5 mM) and/or recombinant Rubisco from A. fulgidus (0.5 U mL−1). AMP conversion to ribulose 1,5-bisphosphate was determined as AMP-dependent fixation of NaH14CO3 into acid-stable products under anoxic conditions as described for PRPP, but including 1 mM phosphate and recombinant Rubisco from A. fulgidus (0.5 U mL−1). After preincubation for 5 min, the reaction was started by the addition of AMP (1 mM). The conversion of 4-hydroxybutyrate with ATP and CoA by cell extracts of ‘A. lithotrophicus’ was performed and analyzed by HPLC, as described previously (Berg et al., 2010b). In some experiments,

Natural Product Library price 4-hydroxybutyryl-CoA synthetase from T. neutrophilus was added as a coupling enzyme (0.5 U mL−1). The A. fulgidus Rubisco gene was heterologously expressed in E. coli, as described by Kreel & Tabita (2007). DNA extraction, PCR amplification and control sequencing of the gene were performed as described in Berg et al. (2010b). The enzyme was partly purified by heat precipitation of the extract (15 min, 75 °C), followed by centrifugation (20 000 g) at 4 °C for 15 min. The supernatant was dialyzed and used for enzyme measurements. Protein was measured according to the Bradford method, using bovine serum albumin as a standard. Biotinylated

proteins in cell extracts were detected with peroxidase-conjugated avidin (Menendez et al., 1999) after sodium dodecyl sulfate polyacrylamide gel electrophoresis (SDS-PAGE). The activity of acetyl-CoA/propionyl-CoA carboxylase, the characteristic carboxylase of the hydroxypropionate/hydroxybutyrate cycle, was not detected SD-208 purchase in ‘A. lithotrophicus’.
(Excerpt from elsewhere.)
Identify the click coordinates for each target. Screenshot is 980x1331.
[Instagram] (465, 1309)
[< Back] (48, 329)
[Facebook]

In contrast, the key carboxylases of the dicarboxylate/hydroxybutyrate cycle, pyruvate synthase and PEP carboxylase, were detected. Pyruvate synthase activity was 170 or 140 mU mg−1 protein in the 14CO2 exchange or methyl viologen reduction reaction, respectively, and the rate of PEP carboxylase reaction was 4 mU mg−1 protein. However, these enzymes are also involved in the assimilation of acetyl-CoA synthesized by the reductive acetyl-CoA pathway (Vorholt et al., 1995) and therefore cannot be regarded as indicators for the dicarboxylate/hydroxybutyrate cycle. Interestingly, 2-oxoglutarate synthase, pyruvate carboxylase and ADP-, GDP- or phosphate-dependent PEP carboxykinase activities PIK3C2G were not detected in ‘A. lithotrophicus’ cell extracts. The hydroxypropionate/hydroxybutyrate and dicarboxylate/hydroxybutyrate cycles have in common the conversion of succinyl-CoA via 4-hydroxybutyrate to two molecules of acetyl-CoA. Enzyme activities required for this process were not detected: Succinyl-CoA reductase and succinic semialdehyde reductase assays with NADH, NADPH or reduced methyl viologen failed. Furthermore, cell extracts did not convert 4-hydroxybutyrate in the presence of CoA and ATP to 4-hydroxybutyryl-CoA and derived products. As a positive control, we used M. sedula cell extracts (data not shown).